## TO BE DONE
Convert the records from the line holding "every (363, 1970)" through the line holding "set (1199, 855)", inclusive, into a two-column CSV with the columns input and output, one row per record. Put each value in its own quoted field, with line breaks replaced by spaces.

## RECORD SET
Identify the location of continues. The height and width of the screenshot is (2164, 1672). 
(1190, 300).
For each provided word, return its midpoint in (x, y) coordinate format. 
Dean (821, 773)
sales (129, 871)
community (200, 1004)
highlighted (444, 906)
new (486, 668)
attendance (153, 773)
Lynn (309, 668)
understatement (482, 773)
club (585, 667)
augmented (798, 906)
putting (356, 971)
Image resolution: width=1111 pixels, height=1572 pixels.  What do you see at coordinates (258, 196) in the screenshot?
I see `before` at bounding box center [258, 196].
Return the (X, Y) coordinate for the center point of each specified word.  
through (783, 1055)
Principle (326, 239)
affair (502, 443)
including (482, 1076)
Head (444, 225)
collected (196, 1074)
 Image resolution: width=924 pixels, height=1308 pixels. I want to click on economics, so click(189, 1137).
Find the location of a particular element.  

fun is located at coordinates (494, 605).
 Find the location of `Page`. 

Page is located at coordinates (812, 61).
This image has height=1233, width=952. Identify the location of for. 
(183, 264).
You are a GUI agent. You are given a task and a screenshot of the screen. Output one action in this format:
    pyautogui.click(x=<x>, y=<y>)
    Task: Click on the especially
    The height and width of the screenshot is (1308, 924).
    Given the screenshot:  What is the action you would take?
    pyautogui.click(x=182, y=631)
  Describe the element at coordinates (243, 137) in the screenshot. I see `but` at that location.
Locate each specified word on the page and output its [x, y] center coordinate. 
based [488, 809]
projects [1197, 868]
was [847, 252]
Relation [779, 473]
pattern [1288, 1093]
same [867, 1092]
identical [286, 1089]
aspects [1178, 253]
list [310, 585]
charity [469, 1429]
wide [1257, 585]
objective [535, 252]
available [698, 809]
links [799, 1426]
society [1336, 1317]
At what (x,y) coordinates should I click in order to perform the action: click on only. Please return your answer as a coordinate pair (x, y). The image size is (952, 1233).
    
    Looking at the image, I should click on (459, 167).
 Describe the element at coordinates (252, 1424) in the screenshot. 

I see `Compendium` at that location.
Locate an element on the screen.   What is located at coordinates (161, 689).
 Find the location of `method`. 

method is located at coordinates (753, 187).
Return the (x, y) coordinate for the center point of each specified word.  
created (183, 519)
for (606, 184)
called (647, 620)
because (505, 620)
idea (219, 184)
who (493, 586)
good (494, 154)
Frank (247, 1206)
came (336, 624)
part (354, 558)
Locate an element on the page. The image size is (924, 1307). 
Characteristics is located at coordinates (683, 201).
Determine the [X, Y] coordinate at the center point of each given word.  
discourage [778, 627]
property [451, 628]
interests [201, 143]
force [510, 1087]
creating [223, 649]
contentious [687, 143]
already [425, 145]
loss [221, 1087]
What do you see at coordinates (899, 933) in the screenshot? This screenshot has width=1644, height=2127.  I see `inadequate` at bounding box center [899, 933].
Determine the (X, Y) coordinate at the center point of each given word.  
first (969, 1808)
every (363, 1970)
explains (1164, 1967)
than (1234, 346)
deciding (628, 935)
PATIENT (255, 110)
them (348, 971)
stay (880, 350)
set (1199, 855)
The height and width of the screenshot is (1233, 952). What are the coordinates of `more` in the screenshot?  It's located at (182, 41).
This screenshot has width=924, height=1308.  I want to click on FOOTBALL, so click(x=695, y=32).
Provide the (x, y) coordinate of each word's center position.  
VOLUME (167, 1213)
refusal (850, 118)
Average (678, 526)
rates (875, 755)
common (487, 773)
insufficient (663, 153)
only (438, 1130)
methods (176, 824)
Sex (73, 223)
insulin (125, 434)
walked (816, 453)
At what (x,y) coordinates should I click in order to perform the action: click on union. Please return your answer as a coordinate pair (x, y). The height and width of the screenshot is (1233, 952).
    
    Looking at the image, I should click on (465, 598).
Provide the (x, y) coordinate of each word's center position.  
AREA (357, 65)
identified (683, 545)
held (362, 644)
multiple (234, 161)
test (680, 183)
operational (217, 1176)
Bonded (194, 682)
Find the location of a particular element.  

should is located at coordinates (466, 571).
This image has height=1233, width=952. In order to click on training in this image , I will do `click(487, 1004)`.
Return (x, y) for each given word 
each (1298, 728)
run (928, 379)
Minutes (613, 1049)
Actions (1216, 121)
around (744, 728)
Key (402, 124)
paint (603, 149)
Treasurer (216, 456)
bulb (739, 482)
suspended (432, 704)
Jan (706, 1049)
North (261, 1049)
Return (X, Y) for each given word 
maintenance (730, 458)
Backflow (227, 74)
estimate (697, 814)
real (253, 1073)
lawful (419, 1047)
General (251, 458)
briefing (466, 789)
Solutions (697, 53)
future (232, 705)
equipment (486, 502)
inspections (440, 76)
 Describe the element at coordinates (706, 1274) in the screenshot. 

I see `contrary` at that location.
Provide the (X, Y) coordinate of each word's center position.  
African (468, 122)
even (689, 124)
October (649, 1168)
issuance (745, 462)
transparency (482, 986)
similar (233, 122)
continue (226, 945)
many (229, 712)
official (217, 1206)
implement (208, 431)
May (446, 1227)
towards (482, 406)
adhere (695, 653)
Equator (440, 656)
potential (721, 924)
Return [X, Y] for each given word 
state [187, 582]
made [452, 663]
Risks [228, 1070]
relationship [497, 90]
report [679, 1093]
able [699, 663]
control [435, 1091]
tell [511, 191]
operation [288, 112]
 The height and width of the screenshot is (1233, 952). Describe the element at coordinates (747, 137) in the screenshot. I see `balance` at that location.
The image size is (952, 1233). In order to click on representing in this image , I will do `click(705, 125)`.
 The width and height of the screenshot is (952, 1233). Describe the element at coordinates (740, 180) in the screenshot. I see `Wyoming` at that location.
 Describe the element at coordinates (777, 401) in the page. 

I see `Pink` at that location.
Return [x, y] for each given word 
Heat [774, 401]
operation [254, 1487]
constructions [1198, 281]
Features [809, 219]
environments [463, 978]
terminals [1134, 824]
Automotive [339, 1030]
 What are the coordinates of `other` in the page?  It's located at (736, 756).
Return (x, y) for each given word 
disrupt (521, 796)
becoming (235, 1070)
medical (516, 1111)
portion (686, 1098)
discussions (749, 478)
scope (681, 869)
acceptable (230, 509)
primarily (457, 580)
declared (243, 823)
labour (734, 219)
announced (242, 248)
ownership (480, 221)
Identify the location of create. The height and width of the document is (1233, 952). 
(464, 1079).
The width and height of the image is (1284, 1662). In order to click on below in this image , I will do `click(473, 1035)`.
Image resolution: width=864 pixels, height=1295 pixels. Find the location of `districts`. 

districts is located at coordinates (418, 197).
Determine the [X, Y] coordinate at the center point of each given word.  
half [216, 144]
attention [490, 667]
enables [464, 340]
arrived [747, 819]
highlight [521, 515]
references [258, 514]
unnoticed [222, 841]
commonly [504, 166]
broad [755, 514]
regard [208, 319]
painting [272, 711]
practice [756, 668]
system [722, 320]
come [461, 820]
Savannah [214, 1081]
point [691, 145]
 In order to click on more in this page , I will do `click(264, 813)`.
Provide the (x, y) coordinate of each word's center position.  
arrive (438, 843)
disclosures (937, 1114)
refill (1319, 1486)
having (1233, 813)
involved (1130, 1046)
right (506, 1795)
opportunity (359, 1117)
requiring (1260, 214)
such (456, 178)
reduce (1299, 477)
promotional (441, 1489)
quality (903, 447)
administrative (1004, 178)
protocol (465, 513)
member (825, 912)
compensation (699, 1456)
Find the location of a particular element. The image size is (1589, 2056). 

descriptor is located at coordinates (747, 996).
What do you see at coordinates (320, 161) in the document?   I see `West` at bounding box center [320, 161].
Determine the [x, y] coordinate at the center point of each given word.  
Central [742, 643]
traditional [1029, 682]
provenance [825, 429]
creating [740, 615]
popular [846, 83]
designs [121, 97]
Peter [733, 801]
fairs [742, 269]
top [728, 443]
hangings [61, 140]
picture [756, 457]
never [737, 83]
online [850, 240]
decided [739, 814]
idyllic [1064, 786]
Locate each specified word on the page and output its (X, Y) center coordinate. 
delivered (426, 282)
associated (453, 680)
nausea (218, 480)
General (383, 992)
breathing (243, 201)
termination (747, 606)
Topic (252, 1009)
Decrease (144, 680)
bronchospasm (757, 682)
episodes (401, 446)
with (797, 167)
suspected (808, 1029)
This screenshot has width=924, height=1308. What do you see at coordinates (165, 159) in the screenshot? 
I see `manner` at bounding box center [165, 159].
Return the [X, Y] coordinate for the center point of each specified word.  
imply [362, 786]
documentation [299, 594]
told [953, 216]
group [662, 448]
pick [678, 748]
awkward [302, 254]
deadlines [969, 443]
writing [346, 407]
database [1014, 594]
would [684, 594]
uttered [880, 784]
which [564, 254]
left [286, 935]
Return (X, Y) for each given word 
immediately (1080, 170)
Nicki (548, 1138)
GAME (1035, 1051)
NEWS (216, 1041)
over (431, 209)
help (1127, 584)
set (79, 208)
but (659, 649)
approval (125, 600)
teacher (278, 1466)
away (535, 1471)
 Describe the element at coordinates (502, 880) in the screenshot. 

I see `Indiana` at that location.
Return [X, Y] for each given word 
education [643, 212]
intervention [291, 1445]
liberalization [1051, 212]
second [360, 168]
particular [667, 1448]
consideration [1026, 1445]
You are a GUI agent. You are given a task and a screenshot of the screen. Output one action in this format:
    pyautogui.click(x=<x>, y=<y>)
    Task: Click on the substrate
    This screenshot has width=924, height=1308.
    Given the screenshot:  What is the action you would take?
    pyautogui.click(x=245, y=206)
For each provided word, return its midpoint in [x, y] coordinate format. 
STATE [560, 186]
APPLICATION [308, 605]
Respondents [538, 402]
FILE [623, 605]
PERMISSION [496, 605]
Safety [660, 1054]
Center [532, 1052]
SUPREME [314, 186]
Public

## FULL RESPONSE
input,output
"every","(363, 1970)"
"explains","(1164, 1967)"
"than","(1234, 346)"
"deciding","(628, 935)"
"PATIENT","(255, 110)"
"them","(348, 971)"
"stay","(880, 350)"
"set","(1199, 855)"